Each line below should be copied exactly as it stands.

(Stored records)

-=-=-=-=-

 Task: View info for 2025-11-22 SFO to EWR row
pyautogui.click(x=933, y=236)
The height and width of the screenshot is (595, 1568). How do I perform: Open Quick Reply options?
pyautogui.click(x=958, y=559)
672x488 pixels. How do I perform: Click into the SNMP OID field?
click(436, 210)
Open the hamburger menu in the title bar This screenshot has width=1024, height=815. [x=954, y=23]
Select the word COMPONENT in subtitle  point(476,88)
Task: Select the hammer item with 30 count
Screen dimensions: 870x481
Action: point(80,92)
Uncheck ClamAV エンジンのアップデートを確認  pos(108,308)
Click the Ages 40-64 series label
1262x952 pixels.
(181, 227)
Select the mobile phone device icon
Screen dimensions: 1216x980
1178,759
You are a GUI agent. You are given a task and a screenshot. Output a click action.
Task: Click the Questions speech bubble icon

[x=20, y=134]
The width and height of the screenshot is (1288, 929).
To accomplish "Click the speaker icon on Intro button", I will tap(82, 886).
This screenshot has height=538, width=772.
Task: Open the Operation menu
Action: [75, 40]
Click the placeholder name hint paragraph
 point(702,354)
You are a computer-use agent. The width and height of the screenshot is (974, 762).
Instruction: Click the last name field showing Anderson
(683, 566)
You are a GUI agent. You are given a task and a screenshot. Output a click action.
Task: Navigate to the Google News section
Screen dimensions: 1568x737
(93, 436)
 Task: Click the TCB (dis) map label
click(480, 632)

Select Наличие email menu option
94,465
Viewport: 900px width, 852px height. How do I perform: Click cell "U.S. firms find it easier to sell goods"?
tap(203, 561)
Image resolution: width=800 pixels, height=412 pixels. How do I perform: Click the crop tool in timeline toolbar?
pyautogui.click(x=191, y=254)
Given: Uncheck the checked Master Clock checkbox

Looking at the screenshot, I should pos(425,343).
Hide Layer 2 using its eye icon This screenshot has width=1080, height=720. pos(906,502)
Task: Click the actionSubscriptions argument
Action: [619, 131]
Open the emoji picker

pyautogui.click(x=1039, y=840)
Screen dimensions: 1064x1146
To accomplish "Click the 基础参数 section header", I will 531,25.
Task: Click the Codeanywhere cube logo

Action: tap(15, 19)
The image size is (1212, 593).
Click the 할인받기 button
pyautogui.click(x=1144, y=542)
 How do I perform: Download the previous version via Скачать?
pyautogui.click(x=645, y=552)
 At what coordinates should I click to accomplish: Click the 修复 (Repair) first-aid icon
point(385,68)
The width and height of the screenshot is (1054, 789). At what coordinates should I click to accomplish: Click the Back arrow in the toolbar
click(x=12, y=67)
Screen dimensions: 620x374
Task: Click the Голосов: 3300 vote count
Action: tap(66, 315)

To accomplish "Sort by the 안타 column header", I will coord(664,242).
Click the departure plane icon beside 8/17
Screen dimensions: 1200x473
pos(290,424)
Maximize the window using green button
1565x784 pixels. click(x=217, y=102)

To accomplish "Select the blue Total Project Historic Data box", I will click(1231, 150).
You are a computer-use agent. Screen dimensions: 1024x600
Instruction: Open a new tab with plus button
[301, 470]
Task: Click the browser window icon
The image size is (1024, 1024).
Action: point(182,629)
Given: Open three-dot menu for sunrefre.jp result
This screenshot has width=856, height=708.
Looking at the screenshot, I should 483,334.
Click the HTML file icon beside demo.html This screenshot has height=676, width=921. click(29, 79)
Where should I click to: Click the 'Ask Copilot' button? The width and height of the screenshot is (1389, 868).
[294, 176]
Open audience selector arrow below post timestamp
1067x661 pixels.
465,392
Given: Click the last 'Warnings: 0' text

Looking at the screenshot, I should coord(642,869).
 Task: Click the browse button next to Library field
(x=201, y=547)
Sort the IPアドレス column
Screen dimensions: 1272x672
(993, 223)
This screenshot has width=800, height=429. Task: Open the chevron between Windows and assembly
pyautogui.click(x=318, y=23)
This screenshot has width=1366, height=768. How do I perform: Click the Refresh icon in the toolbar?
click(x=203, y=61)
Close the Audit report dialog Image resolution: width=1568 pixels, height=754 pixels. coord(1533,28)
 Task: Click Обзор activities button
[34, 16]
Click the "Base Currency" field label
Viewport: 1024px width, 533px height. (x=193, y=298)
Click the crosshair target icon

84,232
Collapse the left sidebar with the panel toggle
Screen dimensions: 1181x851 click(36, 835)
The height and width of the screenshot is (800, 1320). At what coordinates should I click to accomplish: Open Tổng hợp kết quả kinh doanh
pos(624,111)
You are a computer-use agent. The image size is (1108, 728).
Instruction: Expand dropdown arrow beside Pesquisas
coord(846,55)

-=-=-=-=-

**Your solution:**
 Task: View info for 2025-11-22 SFO to EWR row
pyautogui.click(x=933, y=236)
The height and width of the screenshot is (595, 1568). How do I perform: Open Quick Reply options?
pyautogui.click(x=958, y=559)
672x488 pixels. How do I perform: Click into the SNMP OID field?
click(436, 210)
Open the hamburger menu in the title bar This screenshot has width=1024, height=815. [x=954, y=23]
Select the word COMPONENT in subtitle  point(476,88)
Task: Select the hammer item with 30 count
Screen dimensions: 870x481
Action: point(80,92)
Uncheck ClamAV エンジンのアップデートを確認  pos(108,308)
Click the Ages 40-64 series label
1262x952 pixels.
(181, 227)
Select the mobile phone device icon
Screen dimensions: 1216x980
1178,759
You are a GUI agent. You are given a task and a screenshot. Output a click action.
Task: Click the Questions speech bubble icon

[x=20, y=134]
The width and height of the screenshot is (1288, 929).
To accomplish "Click the speaker icon on Intro button", I will tap(82, 886).
This screenshot has height=538, width=772.
Task: Open the Operation menu
Action: [75, 40]
Click the placeholder name hint paragraph
 point(702,354)
You are a computer-use agent. The width and height of the screenshot is (974, 762).
Instruction: Click the last name field showing Anderson
(683, 566)
You are a GUI agent. You are given a task and a screenshot. Output a click action.
Task: Navigate to the Google News section
Screen dimensions: 1568x737
(93, 436)
 Task: Click the TCB (dis) map label
click(480, 632)

Select Наличие email menu option
94,465
Viewport: 900px width, 852px height. How do I perform: Click cell "U.S. firms find it easier to sell goods"?
tap(203, 561)
Image resolution: width=800 pixels, height=412 pixels. How do I perform: Click the crop tool in timeline toolbar?
pyautogui.click(x=191, y=254)
Given: Uncheck the checked Master Clock checkbox

Looking at the screenshot, I should pos(425,343).
Hide Layer 2 using its eye icon This screenshot has width=1080, height=720. pos(906,502)
Task: Click the actionSubscriptions argument
Action: [619, 131]
Open the emoji picker

pyautogui.click(x=1039, y=840)
Screen dimensions: 1064x1146
To accomplish "Click the 基础参数 section header", I will 531,25.
Task: Click the Codeanywhere cube logo

Action: tap(15, 19)
The image size is (1212, 593).
Click the 할인받기 button
pyautogui.click(x=1144, y=542)
 How do I perform: Download the previous version via Скачать?
pyautogui.click(x=645, y=552)
 At what coordinates should I click to accomplish: Click the 修复 (Repair) first-aid icon
point(385,68)
The width and height of the screenshot is (1054, 789). At what coordinates should I click to accomplish: Click the Back arrow in the toolbar
click(x=12, y=67)
Screen dimensions: 620x374
Task: Click the Голосов: 3300 vote count
Action: tap(66, 315)

To accomplish "Sort by the 안타 column header", I will coord(664,242).
Click the departure plane icon beside 8/17
Screen dimensions: 1200x473
pos(290,424)
Maximize the window using green button
1565x784 pixels. click(x=217, y=102)

To accomplish "Select the blue Total Project Historic Data box", I will click(1231, 150).
You are a computer-use agent. Screen dimensions: 1024x600
Instruction: Open a new tab with plus button
[301, 470]
Task: Click the browser window icon
The image size is (1024, 1024).
Action: point(182,629)
Given: Open three-dot menu for sunrefre.jp result
This screenshot has width=856, height=708.
Looking at the screenshot, I should 483,334.
Click the HTML file icon beside demo.html This screenshot has height=676, width=921. click(29, 79)
Where should I click to: Click the 'Ask Copilot' button? The width and height of the screenshot is (1389, 868).
[294, 176]
Open audience selector arrow below post timestamp
1067x661 pixels.
465,392
Given: Click the last 'Warnings: 0' text

Looking at the screenshot, I should coord(642,869).
 Task: Click the browse button next to Library field
(x=201, y=547)
Sort the IPアドレス column
Screen dimensions: 1272x672
(993, 223)
This screenshot has width=800, height=429. Task: Open the chevron between Windows and assembly
pyautogui.click(x=318, y=23)
This screenshot has width=1366, height=768. How do I perform: Click the Refresh icon in the toolbar?
click(x=203, y=61)
Close the Audit report dialog Image resolution: width=1568 pixels, height=754 pixels. coord(1533,28)
 Task: Click Обзор activities button
[34, 16]
Click the "Base Currency" field label
Viewport: 1024px width, 533px height. (x=193, y=298)
Click the crosshair target icon

84,232
Collapse the left sidebar with the panel toggle
Screen dimensions: 1181x851 click(36, 835)
The height and width of the screenshot is (800, 1320). At what coordinates should I click to accomplish: Open Tổng hợp kết quả kinh doanh
pos(624,111)
You are a computer-use agent. The image size is (1108, 728).
Instruction: Expand dropdown arrow beside Pesquisas
coord(846,55)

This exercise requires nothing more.